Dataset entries
== Segment start ==

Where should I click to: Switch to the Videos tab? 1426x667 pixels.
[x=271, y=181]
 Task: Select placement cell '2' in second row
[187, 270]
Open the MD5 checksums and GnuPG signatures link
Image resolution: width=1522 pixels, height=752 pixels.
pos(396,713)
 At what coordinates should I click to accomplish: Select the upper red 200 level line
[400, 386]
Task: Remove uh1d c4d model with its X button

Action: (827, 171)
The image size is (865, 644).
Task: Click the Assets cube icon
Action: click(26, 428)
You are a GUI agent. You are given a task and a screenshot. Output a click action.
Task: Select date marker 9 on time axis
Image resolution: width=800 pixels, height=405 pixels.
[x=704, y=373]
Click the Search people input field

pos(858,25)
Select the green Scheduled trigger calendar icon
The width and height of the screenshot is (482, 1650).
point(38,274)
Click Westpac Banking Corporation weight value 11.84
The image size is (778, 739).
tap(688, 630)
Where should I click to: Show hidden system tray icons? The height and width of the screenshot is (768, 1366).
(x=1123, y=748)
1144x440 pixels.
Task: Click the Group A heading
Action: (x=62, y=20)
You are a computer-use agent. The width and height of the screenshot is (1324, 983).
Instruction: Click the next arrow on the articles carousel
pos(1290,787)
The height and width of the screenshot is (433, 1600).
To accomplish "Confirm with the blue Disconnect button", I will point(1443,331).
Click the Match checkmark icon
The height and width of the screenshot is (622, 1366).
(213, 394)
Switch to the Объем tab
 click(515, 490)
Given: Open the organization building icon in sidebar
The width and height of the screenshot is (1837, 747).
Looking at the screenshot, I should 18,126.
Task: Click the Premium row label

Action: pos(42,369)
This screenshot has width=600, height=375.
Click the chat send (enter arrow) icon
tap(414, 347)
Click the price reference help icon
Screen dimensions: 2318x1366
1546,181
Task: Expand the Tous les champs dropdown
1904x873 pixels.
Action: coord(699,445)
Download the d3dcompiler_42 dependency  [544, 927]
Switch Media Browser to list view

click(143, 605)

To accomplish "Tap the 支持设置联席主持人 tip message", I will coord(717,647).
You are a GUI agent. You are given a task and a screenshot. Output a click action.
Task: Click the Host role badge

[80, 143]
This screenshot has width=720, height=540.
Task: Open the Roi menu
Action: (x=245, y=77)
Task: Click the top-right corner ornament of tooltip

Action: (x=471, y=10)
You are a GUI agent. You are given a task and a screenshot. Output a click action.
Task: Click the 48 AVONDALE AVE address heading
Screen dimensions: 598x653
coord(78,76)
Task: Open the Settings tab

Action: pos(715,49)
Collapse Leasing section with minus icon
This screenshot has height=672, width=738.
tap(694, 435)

== Segment end ==

*WHAT YOU NEED TO DO*. Report only how many lines in the entries above contain the string "will".

*EXERCISE ANSWER*. 2